### Page extract
Logical Connectivity Fees

Similar to other exchanges, LTSE offers its Members application sessions, also known as logical ports, for order entry and receipt of trade execution reports and order messages. Members can also choose to connect to LTSE indirectly through a session maintained by a third-party service bureau. Service bureau sessions may provide access to one or multiple Members on a single session. Users of LTSE connectivity services (both Members and non-Members) seeking to establish one or more application sessions with the Exchange shall submit a request to the Exchange via the LTSE User Portal or directly to Exchange personnel. Upon receipt of the completed instructions, LTSE assigns the User the number of sessions requested by the User. The number of sessions assigned to each User as of September 30, 2024, ranges from one (1) to more than 58 depending on the scope and scale of the Member's trading activity on the Exchange (either through a direct connection or through a service bureau) as determined by the Member. For example, by using multiple sessions, Members can segregate order flow from different internal desks, business lines, or customers. The Exchange does not impose any minimum or maximum requirements for how many application sessions a Member or service bureau can maintain, and it is not proposing to impose any minimum or maximum session requirements for its Members or their service bureaus.

### Given request 1
Output the passage on LTSE logical connectivity fees word for word, in full.

### Listed entries

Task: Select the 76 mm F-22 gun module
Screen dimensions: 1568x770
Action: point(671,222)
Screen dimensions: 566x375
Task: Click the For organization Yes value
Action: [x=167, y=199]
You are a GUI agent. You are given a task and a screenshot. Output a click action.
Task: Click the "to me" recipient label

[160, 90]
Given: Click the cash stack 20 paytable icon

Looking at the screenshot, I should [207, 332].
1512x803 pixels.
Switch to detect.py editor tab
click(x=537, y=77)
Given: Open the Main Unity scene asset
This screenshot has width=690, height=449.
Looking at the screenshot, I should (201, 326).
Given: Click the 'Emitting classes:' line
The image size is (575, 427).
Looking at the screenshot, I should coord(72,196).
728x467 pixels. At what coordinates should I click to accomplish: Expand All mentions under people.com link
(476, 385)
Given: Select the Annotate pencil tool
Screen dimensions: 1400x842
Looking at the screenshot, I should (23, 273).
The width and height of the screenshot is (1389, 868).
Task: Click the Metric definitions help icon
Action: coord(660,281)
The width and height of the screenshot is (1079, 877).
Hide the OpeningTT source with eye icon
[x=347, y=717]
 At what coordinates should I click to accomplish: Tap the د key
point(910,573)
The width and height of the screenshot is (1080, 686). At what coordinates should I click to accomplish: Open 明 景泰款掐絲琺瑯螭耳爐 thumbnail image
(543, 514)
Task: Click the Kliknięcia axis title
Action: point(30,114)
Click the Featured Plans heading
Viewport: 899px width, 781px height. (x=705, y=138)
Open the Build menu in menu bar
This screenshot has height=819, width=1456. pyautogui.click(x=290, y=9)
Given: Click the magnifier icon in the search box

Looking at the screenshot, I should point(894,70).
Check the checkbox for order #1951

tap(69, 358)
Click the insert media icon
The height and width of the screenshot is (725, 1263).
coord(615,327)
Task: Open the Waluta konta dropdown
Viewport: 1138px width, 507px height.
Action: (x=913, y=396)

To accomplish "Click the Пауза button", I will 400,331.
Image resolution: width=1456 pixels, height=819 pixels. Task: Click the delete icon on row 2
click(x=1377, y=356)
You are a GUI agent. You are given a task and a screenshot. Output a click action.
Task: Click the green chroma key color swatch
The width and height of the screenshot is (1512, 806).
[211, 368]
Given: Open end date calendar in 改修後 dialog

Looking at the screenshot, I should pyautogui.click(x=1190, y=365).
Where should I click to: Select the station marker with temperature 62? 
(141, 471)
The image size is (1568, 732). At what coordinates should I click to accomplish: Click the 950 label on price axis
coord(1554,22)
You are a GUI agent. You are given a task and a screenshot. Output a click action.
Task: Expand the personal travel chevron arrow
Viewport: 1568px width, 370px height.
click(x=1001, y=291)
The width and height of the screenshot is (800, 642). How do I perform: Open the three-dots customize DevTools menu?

### Given request 2
Return the rows verbatim, starting at the first row and ending at the line that contains "click(x=1377, y=356)", with both of those lines included.

### Task result 1
Logical Connectivity Fees

Similar to other exchanges, LTSE offers its Members application sessions, also known as logical ports, for order entry and receipt of trade execution reports and order messages. Members can also choose to connect to LTSE indirectly through a session maintained by a third-party service bureau. Service bureau sessions may provide access to one or multiple Members on a single session. Users of LTSE connectivity services (both Members and non-Members) seeking to establish one or more application sessions with the Exchange shall submit a request to the Exchange via the LTSE User Portal or directly to Exchange personnel. Upon receipt of the completed instructions, LTSE assigns the User the number of sessions requested by the User. The number of sessions assigned to each User as of September 30, 2024, ranges from one (1) to more than 58 depending on the scope and scale of the Member's trading activity on the Exchange (either through a direct connection or through a service bureau) as determined by the Member. For example, by using multiple sessions, Members can segregate order flow from different internal desks, business lines, or customers. The Exchange does not impose any minimum or maximum requirements for how many application sessions a Member or service bureau can maintain, and it is not proposing to impose any minimum or maximum session requirements for its Members or their service bureaus.

### Task result 2
Task: Select the 76 mm F-22 gun module
Screen dimensions: 1568x770
Action: point(671,222)
Screen dimensions: 566x375
Task: Click the For organization Yes value
Action: [x=167, y=199]
You are a GUI agent. You are given a task and a screenshot. Output a click action.
Task: Click the "to me" recipient label

[160, 90]
Given: Click the cash stack 20 paytable icon

Looking at the screenshot, I should [207, 332].
1512x803 pixels.
Switch to detect.py editor tab
click(x=537, y=77)
Given: Open the Main Unity scene asset
This screenshot has width=690, height=449.
Looking at the screenshot, I should (201, 326).
Given: Click the 'Emitting classes:' line
The image size is (575, 427).
Looking at the screenshot, I should coord(72,196).
728x467 pixels. At what coordinates should I click to accomplish: Expand All mentions under people.com link
(476, 385)
Given: Select the Annotate pencil tool
Screen dimensions: 1400x842
Looking at the screenshot, I should (23, 273).
The width and height of the screenshot is (1389, 868).
Task: Click the Metric definitions help icon
Action: coord(660,281)
The width and height of the screenshot is (1079, 877).
Hide the OpeningTT source with eye icon
[x=347, y=717]
 At what coordinates should I click to accomplish: Tap the د key
point(910,573)
The width and height of the screenshot is (1080, 686). At what coordinates should I click to accomplish: Open 明 景泰款掐絲琺瑯螭耳爐 thumbnail image
(543, 514)
Task: Click the Kliknięcia axis title
Action: point(30,114)
Click the Featured Plans heading
Viewport: 899px width, 781px height. (x=705, y=138)
Open the Build menu in menu bar
This screenshot has height=819, width=1456. pyautogui.click(x=290, y=9)
Given: Click the magnifier icon in the search box

Looking at the screenshot, I should point(894,70).
Check the checkbox for order #1951

tap(69, 358)
Click the insert media icon
The height and width of the screenshot is (725, 1263).
coord(615,327)
Task: Open the Waluta konta dropdown
Viewport: 1138px width, 507px height.
Action: (x=913, y=396)

To accomplish "Click the Пауза button", I will 400,331.
Image resolution: width=1456 pixels, height=819 pixels. Task: Click the delete icon on row 2
click(x=1377, y=356)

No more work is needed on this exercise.